Direction
Could you output the rows, from the line containing "Given: Enable Content" through the end of the rows, as a Markdown table with the columns Number and Row line? Skip blank lines and leave the pictures out.

☆ ☆ ☆

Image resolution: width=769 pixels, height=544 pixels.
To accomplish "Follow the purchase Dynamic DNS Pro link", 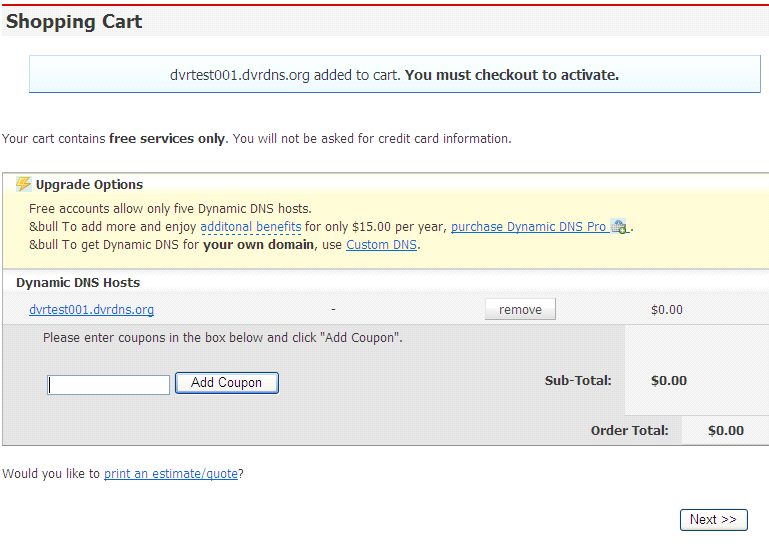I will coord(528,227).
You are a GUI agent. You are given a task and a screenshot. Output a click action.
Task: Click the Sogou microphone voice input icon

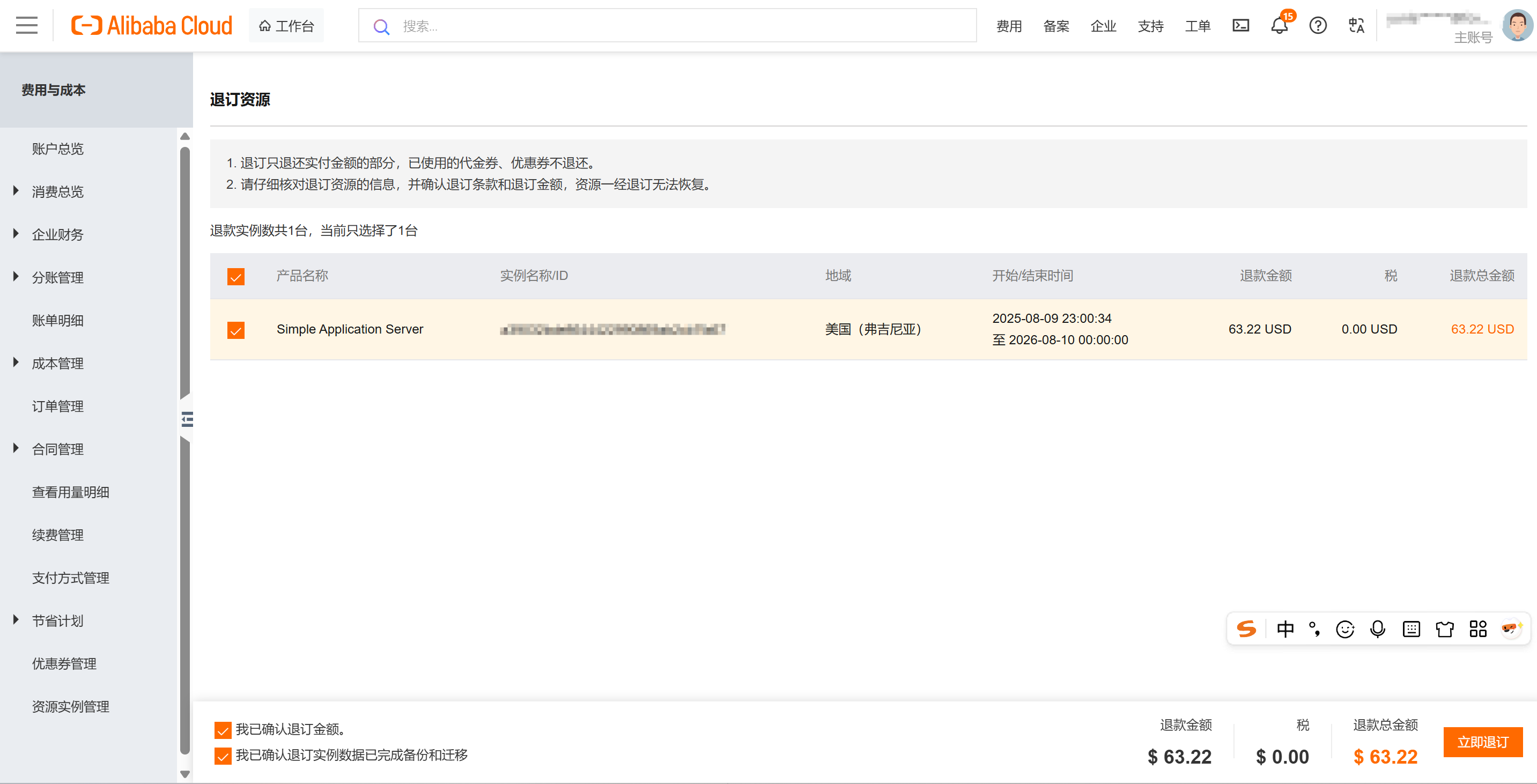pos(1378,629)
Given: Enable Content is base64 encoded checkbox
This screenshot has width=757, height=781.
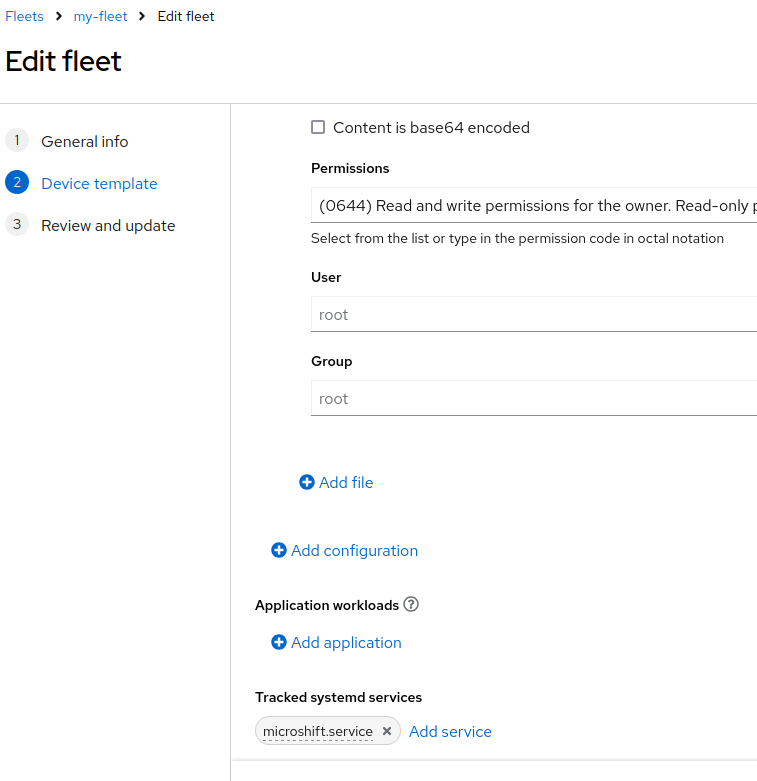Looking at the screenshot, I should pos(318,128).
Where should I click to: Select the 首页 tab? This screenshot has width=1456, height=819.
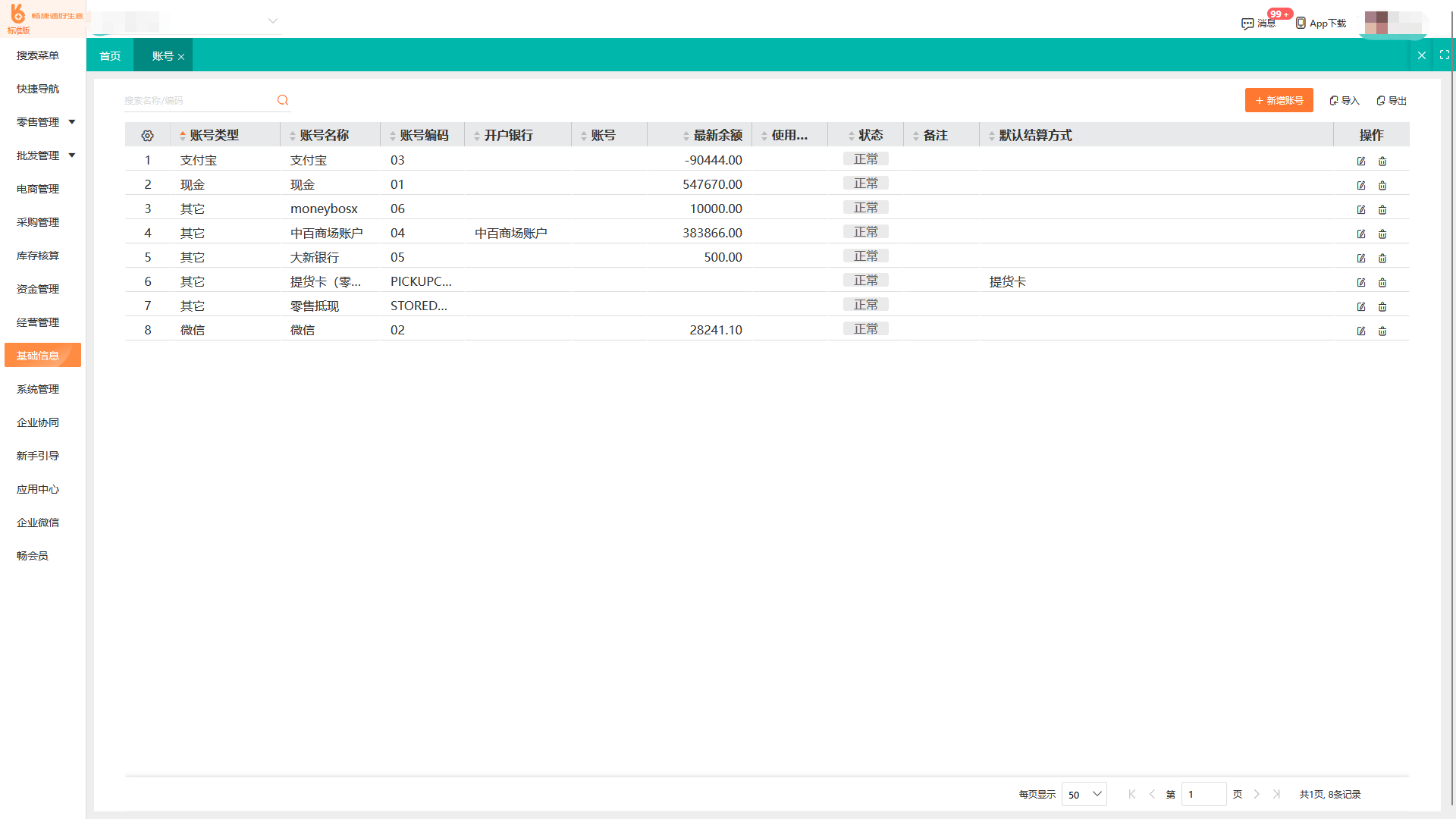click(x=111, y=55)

☆ ☆ ☆

Finished answer
| Number | Row line |
|---|---|
| 1 | Given: Enable Content is base64 encoded checkbox |
| 2 | This screenshot has width=757, height=781. |
| 3 | Looking at the screenshot, I should pos(318,128). |
| 4 | Where should I click to: Select the 首页 tab? This screenshot has width=1456, height=819. |
| 5 | click(x=111, y=55) |